▶ Selected excerpt
--- Begin ---

# Napkin

*Napkin printable sheetNapkin printable sheet - getting started*

A square paper napkin is folded so that the corner P coincides with the midpoint of an opposite edge as shown in the diagram.

Investigate the three triangles that are formed by folding in this way (where there is a single thickness of the paper).

Can you spot similar triangles?

These diagrams might help you to move forward. Cut the images out and sort them in a way that helps you see any connections.

This solution is a combination of the work of David from Trinity School and several others.

A square is folded so that the corner $E$ coincides with the midpoint of an opposite edge as shown in the diagram. The length of the edge of the square is 1 unit and the problem is to find the lengths and areas of the three triangles.

The table shows the solutions:

Triangle | Lengths of sides 3 : 4 : 5 |
Ratio of lengths in 3 triangles |
Area | Ratio of areas of 3 triangles |

EGF | 3/8 : 1/2 : 5/8 | 3 | 3/32 | 9 |

CED | 1/2 : 2/3 : 5/6 | 4 | 1/6 | 16 |

CAB | 1/8 : 1/6 : 5/24 | 1 | 1/96 | 1 |

This is David's method:

The edge, $EF = 1/2$. Taking $FG = a$ then $GE = 1-a$

As it has a corner of the paper as part of it, we know $EGF$ is a right angled triangle, and so $GE^2 = EF^2 + FG^2$, which gives \[ (1-a)^2 = 1/4 + a^2 \]

so \[a = 3/8.\]

Now that we have the length of $a$, we have the lengths of all the sides of this triangle: $EF = 1/2$ , $FG = 3/8$ and $GE = 5/8.$

At this point, David uses Trigonometry to complete the problem, but other solutions just used similar triangles.

The area of triangle $EFG = 1/2$ base $\times$ height $ = 3/32$.

Using this information and trigonometry, we can work out the angle $GEF$: $\angle GEF = \tan^{-1}(0.375 / 0.5) = \tan^{-1}0.75 = 36.9^{\circ}.$

taking the angle to the nearest tenth of a degree. Knowing this, we can work out the angle $DEC=53.1^{\circ}$ and use it with the length $DE$ to work out the length $DC=2/3.$ The last part needed of this triangle is $CE$ and, using Pythagoras' theorem, we get $CE =5/6.$

So $DE = {1 \over 2}$, $DC = {2 \over 3}$, $CE = {5 \over 6}$ and the area of triangle $DEC = 1/2 \times 2/3 \times 1/2 = {1 \over 6}.$

The last triangle needed is $ABC$. We know the length $BC = 1 - CE = 1/6.$ We can also work out the angle $BCA $ which is equal to angle $DCE$ and to angle $FEG.$ We can now use trigonometry to work out the length $AB = 1/6 \tan BCA = 1/8.$

And so once again, using Pythagoras, we can work out the length of line $AC$ which is $5/24.$

And so we have the final set of lengths: $AB = 1/8$, $BC = 1/ 6$ and $AC = 5/24.$

The area of triangle $ABC = 1/2 \times 1/8 \times 1/6 = 1/96$.

This means the total area of all the paper with a single thickness = $26/96 = .270833..$

This can be backed up by working out the area of the trapezium $ABEG$, subtracting the area of triangle $ABC$ and then multiplying the result by 2 to give the area of the original square that is now double thickness.

--- End ---

▶ Material provided
--- Begin ---

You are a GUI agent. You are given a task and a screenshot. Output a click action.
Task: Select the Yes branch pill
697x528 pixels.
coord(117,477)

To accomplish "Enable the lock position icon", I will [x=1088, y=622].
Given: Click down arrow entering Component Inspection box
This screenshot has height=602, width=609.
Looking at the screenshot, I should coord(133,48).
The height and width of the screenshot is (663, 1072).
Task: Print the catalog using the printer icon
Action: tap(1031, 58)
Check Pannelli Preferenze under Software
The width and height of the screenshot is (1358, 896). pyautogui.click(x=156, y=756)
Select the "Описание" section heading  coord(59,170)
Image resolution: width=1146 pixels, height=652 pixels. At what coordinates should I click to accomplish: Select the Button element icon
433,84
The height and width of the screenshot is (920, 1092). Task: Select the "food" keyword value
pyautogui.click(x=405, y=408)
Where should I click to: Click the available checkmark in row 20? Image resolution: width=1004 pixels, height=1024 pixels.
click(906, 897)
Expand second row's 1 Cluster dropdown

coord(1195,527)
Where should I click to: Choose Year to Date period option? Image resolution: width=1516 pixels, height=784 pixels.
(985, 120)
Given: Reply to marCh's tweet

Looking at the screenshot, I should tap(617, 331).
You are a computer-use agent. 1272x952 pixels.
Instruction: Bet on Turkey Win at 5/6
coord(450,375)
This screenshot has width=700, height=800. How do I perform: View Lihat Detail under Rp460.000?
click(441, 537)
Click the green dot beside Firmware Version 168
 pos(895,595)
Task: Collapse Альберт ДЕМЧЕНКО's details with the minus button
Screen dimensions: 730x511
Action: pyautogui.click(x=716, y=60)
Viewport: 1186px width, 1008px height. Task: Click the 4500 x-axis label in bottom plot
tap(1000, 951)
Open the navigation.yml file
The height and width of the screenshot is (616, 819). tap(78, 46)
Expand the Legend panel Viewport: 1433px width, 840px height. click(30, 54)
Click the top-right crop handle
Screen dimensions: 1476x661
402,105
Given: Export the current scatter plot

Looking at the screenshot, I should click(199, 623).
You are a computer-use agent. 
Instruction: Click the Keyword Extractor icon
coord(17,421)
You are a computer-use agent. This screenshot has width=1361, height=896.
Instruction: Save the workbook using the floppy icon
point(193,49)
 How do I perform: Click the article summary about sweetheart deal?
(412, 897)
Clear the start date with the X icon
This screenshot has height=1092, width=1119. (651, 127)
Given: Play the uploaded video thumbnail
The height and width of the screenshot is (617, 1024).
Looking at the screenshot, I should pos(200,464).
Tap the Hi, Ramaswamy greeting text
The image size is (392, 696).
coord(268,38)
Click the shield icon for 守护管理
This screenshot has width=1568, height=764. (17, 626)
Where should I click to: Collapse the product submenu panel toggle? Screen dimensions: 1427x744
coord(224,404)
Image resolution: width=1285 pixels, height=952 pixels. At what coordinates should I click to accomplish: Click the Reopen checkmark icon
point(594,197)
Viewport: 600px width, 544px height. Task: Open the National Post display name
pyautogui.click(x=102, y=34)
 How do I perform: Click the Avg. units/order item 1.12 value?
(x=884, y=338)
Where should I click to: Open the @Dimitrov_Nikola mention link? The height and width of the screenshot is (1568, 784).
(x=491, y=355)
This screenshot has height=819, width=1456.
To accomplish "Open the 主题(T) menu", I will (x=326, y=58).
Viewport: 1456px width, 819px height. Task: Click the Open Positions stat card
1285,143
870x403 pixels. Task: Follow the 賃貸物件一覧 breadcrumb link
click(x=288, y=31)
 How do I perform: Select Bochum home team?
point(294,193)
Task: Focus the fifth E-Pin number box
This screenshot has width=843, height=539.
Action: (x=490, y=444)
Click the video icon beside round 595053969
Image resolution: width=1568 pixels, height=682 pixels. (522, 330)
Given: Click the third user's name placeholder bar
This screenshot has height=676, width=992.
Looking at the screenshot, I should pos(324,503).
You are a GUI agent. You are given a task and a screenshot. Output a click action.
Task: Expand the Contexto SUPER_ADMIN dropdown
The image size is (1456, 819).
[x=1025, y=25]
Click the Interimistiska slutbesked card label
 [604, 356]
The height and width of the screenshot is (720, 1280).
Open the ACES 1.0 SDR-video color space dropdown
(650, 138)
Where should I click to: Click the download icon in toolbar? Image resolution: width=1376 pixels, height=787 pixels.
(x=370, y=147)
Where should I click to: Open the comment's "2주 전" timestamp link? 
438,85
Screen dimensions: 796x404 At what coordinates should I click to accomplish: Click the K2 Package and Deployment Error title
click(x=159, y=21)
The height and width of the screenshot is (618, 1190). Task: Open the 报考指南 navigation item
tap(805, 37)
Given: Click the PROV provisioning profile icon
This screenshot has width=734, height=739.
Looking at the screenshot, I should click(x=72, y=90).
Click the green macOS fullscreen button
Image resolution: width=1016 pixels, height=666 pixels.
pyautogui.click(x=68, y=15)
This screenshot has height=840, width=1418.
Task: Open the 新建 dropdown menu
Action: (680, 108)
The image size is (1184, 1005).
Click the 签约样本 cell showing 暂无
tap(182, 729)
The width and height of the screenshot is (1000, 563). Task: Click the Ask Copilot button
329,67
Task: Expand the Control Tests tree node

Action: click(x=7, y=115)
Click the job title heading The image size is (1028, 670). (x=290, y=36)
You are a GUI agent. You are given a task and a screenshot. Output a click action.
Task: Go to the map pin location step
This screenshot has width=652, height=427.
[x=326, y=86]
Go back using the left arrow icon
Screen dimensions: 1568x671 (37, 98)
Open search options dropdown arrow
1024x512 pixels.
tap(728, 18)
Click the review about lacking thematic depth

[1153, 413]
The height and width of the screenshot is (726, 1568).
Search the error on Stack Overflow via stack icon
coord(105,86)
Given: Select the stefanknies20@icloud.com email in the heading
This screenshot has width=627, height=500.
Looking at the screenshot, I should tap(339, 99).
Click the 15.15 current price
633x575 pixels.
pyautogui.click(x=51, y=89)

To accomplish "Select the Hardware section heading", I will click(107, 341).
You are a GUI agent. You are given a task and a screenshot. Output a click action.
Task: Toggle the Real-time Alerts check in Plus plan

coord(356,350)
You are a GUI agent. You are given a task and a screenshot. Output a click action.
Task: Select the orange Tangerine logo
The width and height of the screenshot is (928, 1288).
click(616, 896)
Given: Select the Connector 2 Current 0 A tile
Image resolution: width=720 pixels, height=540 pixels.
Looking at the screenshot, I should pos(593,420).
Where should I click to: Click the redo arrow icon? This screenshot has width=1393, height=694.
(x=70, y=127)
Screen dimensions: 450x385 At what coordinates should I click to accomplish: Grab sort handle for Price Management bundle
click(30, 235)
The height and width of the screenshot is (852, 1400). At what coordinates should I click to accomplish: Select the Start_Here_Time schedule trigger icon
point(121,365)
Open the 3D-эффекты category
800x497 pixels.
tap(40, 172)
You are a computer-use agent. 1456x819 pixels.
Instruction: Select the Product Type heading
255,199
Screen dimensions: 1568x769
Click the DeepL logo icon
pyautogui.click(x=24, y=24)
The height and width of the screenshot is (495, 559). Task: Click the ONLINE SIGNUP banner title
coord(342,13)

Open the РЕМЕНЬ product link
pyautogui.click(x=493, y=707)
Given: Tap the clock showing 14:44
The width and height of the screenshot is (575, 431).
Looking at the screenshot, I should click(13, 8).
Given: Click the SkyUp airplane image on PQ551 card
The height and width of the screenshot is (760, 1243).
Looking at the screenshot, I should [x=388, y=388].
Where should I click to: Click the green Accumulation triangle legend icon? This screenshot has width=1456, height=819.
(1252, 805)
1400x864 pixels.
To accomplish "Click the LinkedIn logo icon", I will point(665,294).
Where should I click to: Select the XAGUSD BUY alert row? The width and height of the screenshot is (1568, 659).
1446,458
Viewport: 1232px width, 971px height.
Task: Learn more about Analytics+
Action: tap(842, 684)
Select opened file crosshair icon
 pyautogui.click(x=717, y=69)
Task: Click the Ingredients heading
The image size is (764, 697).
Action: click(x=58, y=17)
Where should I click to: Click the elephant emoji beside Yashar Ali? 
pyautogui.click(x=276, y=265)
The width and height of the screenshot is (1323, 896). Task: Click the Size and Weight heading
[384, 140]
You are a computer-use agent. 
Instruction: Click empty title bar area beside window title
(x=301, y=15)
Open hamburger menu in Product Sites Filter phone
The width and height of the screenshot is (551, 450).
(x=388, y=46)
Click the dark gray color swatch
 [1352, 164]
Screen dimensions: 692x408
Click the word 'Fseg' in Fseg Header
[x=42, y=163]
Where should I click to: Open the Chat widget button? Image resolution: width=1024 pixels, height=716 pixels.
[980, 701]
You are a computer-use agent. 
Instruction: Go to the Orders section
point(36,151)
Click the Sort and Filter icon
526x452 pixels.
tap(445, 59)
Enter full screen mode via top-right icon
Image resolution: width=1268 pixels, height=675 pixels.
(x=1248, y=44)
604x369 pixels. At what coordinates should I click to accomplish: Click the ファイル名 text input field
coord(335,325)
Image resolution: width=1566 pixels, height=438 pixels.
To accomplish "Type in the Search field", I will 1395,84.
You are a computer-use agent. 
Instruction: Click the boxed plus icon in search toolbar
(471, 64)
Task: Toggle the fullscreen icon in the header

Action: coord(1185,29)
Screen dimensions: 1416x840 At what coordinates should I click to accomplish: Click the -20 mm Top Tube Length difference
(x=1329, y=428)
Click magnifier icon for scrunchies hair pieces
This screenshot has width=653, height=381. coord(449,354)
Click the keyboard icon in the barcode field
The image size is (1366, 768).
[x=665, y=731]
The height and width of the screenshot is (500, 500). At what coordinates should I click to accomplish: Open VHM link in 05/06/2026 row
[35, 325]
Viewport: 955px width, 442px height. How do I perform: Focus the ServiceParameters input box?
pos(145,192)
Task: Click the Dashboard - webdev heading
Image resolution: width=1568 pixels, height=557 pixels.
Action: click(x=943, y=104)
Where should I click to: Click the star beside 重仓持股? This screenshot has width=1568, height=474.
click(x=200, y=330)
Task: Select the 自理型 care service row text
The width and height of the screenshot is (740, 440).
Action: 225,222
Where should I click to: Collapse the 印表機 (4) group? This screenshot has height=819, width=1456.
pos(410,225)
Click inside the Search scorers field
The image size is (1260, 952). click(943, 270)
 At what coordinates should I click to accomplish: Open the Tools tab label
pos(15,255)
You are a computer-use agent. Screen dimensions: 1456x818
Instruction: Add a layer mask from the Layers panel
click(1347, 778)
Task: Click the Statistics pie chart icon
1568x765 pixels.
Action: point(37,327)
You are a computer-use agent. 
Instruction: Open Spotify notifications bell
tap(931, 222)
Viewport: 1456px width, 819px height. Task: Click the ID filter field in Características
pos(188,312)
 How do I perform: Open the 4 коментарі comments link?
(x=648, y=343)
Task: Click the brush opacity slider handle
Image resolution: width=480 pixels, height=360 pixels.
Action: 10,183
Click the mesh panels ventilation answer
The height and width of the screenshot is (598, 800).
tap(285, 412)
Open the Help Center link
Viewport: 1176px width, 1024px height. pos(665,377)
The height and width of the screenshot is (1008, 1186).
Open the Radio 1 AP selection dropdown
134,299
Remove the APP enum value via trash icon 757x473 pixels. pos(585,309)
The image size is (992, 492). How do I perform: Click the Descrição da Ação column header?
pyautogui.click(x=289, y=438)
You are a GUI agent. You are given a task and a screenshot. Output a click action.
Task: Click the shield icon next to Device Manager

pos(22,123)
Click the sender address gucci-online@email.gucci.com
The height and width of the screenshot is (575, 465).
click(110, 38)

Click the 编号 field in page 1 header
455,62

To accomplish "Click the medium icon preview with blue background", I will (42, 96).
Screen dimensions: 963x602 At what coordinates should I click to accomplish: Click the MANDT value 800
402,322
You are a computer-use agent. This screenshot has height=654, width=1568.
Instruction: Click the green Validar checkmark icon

--- End ---

▶ Written tasks
(a) Answer these questions about the napkin problem:
(i) What is the length of the edge of the square?
(ii) What value does David's method give for $a$, the length $FG$?
(iii) What is the area of triangle $ABC$?
(b) Retype the napkin problem from "A square paper" up to and including "the three triangles.", matching it character for character.

▶ Solutions
(a)
(i) 1 unit
(ii) $a = 3/8$
(iii) $1/96$

(b)
A square paper napkin is folded so that the corner P coincides with the midpoint of an opposite edge as shown in the diagram.

Investigate the three triangles that are formed by folding in this way (where there is a single thickness of the paper).

Can you spot similar triangles?

These diagrams might help you to move forward. Cut the images out and sort them in a way that helps you see any connections.

This solution is a combination of the work of David from Trinity School and several others.

A square is folded so that the corner $E$ coincides with the midpoint of an opposite edge as shown in the diagram. The length of the edge of the square is 1 unit and the problem is to find the lengths and areas of the three triangles.